Following contamination issues at its Allston Landing, Massachusetts plant which resulted in a worldwide shortage and $175m fine, the Sanofi subsidiary moved its Fabrazyme (agalsidase beta) manufacturing operations to the newly built nearby Framingham facility.
Now the firm is preparing for anticipated growth in demand for the drug, expanding its purification capacity with a new plant adjacent to Framington.
Genzyme spokesperson David Murdoch told Biopharma-Reporter.com “We anticipate identifying more patients and increasing access in the markets we serve.”
This new plant, he told us, “will offer downstream processing for Fabrazyme bulk drug substance” involving the purification of material harvested from the cell culture manufacturing process which, for Fabrazyme ,takes place in the Framingham, facility next door.”
Fabrazyme Shortage Over
Fabrazyme is an enzyme replacement therapy first approved in 2003 in order to treat the inherited disorder Fabry Disease - a deficiency of the enzyme alpha galactosidase A - and costs approximately $200,000 per year.
Subjected to a number of bottlenecks in its production stemming from the troubled Allston Landing site, the company was at one time running at production level of 30% of the demand for the drug, leading to severe shortages and a petition by patients to force Genzyme to break the drug’s patent.
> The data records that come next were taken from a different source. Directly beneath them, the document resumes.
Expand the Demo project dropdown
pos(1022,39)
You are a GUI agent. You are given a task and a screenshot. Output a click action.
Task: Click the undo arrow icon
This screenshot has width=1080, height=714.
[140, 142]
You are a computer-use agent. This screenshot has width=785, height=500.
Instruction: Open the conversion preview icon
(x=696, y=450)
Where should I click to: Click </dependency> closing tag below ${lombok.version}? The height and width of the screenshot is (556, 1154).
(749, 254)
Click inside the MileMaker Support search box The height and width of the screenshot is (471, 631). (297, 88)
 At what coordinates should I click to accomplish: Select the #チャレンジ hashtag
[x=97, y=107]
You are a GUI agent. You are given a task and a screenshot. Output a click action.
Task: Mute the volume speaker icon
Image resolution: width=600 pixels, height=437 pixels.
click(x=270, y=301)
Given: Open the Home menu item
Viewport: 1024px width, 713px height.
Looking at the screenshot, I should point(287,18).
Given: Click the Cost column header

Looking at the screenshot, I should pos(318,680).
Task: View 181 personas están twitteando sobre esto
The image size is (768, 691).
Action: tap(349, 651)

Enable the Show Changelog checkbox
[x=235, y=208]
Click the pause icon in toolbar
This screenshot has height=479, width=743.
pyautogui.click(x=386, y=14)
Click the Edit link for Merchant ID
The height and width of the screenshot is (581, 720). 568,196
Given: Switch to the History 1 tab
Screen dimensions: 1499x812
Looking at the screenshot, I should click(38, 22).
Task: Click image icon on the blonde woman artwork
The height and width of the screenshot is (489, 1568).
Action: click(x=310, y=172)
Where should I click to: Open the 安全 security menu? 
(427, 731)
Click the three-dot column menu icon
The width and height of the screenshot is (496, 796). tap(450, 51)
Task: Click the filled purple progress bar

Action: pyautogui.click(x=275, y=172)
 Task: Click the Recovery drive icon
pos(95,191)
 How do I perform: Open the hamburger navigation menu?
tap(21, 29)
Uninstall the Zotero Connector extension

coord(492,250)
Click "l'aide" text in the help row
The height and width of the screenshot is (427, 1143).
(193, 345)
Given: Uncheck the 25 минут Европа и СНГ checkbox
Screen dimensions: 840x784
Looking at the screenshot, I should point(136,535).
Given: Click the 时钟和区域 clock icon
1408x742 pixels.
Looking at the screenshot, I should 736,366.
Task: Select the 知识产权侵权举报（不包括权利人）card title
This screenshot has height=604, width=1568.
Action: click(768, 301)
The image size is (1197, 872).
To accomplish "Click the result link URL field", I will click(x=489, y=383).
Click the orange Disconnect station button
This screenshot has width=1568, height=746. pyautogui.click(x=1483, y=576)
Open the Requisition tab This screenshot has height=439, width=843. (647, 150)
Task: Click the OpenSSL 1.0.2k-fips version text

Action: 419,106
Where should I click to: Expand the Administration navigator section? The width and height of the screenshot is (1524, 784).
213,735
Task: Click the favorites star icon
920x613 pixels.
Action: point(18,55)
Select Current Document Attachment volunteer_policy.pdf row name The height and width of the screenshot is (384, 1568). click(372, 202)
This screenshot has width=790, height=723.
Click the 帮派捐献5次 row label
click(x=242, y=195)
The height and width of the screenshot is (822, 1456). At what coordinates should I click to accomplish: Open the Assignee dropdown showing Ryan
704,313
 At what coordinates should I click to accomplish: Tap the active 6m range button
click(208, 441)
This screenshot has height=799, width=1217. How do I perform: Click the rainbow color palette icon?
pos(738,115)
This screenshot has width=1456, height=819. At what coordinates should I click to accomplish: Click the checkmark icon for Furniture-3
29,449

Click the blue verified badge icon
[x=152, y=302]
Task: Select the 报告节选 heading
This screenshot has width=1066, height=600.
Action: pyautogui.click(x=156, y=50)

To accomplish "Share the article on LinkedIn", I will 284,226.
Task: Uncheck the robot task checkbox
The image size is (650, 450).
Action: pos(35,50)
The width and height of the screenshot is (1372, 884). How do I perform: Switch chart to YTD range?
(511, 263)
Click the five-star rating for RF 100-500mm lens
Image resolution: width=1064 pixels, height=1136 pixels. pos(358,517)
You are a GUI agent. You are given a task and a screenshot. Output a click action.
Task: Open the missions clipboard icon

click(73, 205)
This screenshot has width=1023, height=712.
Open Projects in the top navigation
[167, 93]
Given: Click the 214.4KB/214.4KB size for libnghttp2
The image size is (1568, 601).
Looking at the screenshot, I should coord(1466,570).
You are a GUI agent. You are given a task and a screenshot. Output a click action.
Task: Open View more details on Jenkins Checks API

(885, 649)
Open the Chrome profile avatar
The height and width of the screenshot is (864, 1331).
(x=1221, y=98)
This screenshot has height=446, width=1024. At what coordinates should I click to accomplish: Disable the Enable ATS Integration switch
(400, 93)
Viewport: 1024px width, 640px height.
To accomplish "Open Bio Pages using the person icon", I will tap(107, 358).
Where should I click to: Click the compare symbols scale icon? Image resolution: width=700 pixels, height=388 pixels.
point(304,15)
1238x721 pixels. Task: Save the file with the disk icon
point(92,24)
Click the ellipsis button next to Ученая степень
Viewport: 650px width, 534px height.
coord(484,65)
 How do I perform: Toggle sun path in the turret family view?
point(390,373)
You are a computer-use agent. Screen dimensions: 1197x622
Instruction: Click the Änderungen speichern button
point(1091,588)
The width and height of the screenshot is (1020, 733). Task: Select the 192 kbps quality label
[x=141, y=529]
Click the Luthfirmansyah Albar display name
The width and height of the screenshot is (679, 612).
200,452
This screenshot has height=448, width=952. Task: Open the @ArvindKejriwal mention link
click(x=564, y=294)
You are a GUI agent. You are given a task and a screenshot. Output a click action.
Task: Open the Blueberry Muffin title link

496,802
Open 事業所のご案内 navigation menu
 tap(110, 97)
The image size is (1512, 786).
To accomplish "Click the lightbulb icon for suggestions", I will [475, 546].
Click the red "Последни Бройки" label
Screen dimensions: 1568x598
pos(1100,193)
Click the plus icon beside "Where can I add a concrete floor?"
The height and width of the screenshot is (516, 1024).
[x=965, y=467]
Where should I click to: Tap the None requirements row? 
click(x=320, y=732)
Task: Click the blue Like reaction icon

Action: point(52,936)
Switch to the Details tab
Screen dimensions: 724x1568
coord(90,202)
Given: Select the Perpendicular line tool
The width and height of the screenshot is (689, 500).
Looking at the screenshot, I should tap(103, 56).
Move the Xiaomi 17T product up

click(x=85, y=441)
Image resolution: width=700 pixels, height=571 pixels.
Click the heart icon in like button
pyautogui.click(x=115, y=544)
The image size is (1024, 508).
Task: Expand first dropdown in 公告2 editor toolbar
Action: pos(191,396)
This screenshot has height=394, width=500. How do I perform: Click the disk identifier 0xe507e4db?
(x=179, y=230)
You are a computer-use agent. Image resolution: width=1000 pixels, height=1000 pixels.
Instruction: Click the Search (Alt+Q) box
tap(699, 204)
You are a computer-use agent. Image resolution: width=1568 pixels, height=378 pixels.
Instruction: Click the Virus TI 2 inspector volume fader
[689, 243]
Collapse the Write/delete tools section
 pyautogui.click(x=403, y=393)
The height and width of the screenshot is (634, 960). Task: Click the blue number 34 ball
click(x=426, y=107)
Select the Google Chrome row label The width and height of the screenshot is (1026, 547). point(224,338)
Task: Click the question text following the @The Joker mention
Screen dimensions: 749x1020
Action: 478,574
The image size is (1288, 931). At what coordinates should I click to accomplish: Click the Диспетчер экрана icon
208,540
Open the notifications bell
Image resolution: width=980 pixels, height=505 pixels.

We asked Murdoch if the shortage issue was still ongoing. “Supply was restored last year following approval of the new Framingham manufacturing plant,” he said, which saw bottlenecks relieved and - according to parent company Sanofi’s CEO Chris Viebacher at the time - output increased without “increasing the number of bioreactors.”
Furthermore fill/finish capabilities for Fabrazyme - along with a Thyrogen, Cerezyme and Myozyme - were transferred to Genzyme’s Waterford, Ireland site in 2010, with a new vial filling line installed last year.